**WHAT TO PRODUCE**
Look through the listing below for the string "will". Show each line where it occurs.
---+---
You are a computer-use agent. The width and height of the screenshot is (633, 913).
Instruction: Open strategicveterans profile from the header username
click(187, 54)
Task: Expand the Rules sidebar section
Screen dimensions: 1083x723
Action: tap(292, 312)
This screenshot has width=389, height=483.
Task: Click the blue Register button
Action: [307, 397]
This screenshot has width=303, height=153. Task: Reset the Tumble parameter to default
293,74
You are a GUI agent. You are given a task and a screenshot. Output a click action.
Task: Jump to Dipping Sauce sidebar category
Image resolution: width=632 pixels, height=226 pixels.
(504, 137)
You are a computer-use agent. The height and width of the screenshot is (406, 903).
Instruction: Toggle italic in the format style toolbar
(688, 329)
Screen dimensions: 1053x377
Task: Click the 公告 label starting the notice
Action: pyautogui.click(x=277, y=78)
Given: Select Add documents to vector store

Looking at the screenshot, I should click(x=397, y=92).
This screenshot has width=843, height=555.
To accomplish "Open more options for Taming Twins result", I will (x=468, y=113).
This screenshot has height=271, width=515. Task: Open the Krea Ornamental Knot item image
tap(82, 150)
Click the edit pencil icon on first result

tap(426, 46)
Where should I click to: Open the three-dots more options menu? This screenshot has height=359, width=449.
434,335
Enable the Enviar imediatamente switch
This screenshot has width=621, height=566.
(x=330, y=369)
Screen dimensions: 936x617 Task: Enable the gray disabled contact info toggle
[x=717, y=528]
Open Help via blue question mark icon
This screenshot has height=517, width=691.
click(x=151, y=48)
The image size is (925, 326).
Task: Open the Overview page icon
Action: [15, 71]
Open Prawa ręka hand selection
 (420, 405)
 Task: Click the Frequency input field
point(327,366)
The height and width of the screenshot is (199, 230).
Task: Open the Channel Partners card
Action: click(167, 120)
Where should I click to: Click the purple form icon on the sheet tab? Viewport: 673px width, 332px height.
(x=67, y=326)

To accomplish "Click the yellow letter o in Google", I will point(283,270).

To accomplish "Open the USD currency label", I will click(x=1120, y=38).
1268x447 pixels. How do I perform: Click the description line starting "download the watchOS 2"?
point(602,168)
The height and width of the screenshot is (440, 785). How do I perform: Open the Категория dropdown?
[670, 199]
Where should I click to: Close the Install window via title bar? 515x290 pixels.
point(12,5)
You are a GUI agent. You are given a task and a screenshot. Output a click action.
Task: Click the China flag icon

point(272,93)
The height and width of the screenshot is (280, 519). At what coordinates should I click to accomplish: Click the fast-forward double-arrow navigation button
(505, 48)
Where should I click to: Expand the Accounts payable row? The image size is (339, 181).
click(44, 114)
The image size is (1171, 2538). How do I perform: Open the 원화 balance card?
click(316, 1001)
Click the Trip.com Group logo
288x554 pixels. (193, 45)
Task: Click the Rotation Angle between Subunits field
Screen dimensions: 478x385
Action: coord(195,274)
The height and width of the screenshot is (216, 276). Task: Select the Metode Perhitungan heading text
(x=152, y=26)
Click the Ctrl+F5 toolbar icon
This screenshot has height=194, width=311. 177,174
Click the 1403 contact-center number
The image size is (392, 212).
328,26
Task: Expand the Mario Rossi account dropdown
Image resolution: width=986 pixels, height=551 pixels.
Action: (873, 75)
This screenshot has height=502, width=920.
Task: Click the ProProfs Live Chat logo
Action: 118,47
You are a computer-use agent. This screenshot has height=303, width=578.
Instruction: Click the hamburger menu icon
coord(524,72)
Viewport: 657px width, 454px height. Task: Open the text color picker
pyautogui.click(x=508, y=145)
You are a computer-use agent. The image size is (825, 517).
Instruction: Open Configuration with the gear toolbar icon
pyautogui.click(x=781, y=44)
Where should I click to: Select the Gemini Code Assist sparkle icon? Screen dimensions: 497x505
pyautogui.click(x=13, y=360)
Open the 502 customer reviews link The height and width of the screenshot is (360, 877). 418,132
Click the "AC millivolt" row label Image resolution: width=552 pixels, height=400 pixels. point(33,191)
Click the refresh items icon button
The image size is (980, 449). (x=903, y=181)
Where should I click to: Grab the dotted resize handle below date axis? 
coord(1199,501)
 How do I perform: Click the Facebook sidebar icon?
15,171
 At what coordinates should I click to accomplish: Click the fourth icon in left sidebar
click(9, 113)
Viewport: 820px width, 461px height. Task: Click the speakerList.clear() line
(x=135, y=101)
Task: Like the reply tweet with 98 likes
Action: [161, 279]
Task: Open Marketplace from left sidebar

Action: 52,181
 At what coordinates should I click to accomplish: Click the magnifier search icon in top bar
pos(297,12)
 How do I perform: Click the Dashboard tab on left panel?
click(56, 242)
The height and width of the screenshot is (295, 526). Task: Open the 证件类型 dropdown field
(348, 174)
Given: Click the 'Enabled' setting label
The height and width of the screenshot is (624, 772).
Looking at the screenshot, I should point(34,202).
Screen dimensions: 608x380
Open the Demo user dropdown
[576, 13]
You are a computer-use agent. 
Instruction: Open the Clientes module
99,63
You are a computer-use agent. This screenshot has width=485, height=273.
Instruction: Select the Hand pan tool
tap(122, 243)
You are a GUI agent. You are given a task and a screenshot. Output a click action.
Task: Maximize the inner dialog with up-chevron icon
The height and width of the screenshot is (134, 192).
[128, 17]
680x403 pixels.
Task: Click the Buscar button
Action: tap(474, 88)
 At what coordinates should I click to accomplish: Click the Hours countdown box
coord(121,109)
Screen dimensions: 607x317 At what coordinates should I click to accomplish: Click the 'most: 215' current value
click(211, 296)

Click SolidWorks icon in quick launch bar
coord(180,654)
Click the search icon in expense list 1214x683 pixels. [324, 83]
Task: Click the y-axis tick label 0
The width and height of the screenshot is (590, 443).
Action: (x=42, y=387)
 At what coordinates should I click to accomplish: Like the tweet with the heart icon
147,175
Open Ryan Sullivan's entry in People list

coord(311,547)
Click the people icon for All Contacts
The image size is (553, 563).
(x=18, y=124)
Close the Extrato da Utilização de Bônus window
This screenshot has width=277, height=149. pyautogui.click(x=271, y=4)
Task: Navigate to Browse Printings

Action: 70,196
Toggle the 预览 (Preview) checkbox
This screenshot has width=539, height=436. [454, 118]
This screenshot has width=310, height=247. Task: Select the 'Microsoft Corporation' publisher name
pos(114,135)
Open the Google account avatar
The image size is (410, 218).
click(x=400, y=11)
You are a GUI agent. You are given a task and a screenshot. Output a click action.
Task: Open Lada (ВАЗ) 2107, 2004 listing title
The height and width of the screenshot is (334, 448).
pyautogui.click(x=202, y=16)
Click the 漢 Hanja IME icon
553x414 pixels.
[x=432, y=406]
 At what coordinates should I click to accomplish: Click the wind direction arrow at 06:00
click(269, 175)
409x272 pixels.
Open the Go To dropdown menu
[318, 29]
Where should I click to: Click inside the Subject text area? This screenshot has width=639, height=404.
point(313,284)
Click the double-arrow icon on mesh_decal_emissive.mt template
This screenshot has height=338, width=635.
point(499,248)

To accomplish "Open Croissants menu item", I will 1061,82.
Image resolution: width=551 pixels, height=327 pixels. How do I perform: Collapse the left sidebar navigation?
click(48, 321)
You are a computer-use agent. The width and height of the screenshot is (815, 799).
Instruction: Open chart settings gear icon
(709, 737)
---+---
**FINISHED TASK**
To accomplish "Open more options for Taming Twins result", I will (x=468, y=113).
To accomplish "Click the yellow letter o in Google", I will point(283,270).
To accomplish "Open the USD currency label", I will click(x=1120, y=38).
To accomplish "Open Croissants menu item", I will 1061,82.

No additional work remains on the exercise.